Stored data entries
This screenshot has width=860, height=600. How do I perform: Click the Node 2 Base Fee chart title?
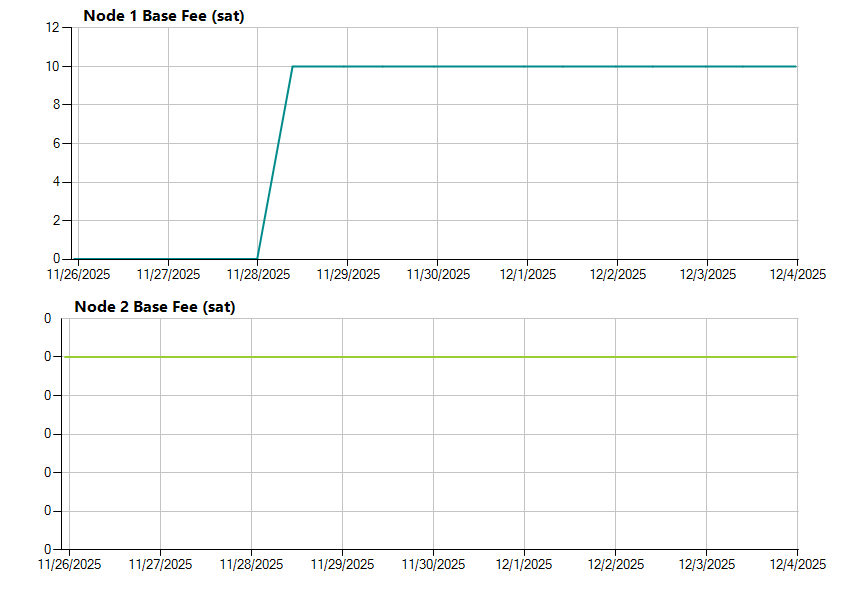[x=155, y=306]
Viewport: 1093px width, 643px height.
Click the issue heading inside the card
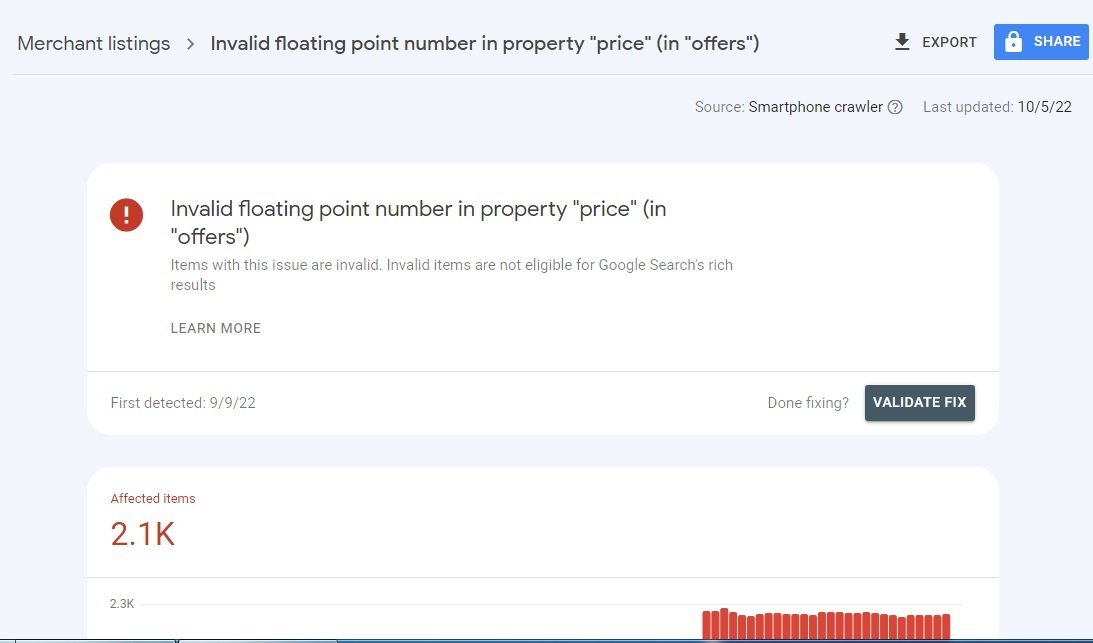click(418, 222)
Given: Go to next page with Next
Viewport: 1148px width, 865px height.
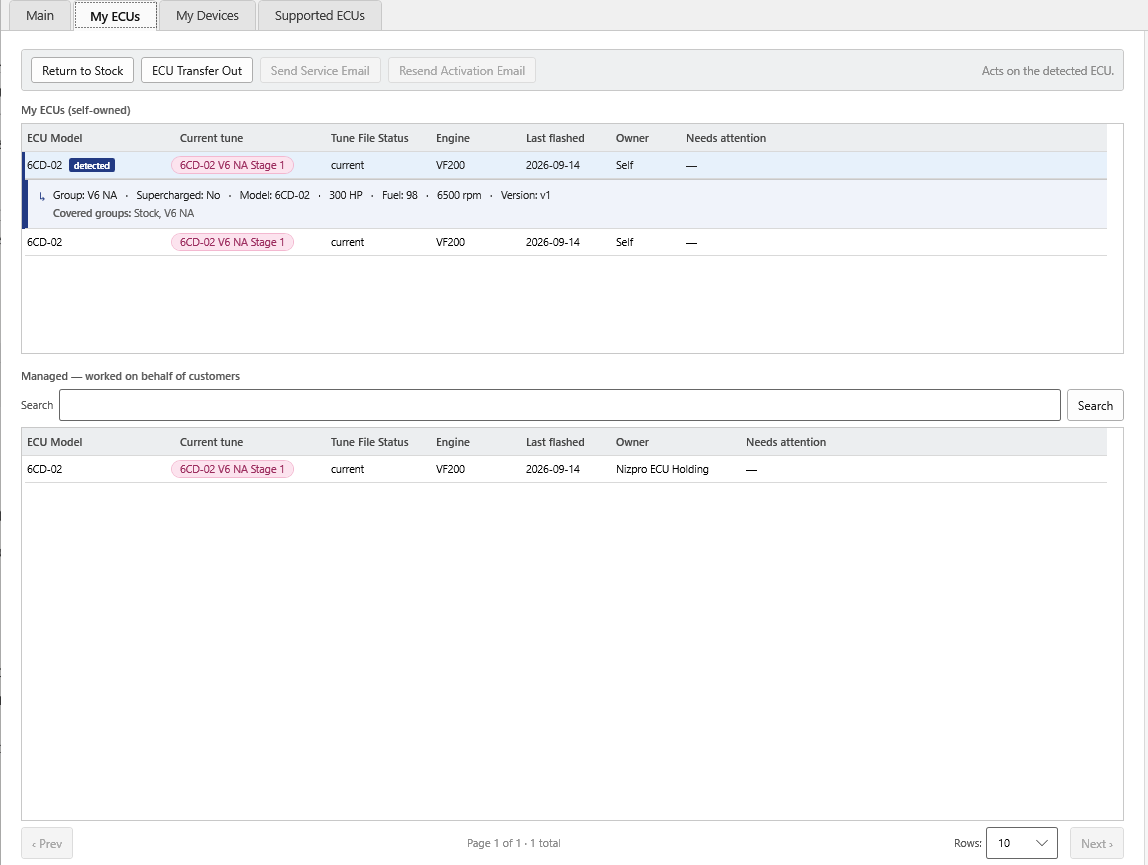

* [EXERCISE GOAL] An exact copy of the lines from the one with "Viewport: 1093px width, 643px height." through the last line of the records, inclusive, is required, with all pictures left out.

* [WRITTEN ANSWER]
Viewport: 1093px width, 643px height.
Click the issue heading inside the card
click(418, 222)
Given: Go to next page with Next
Viewport: 1148px width, 865px height.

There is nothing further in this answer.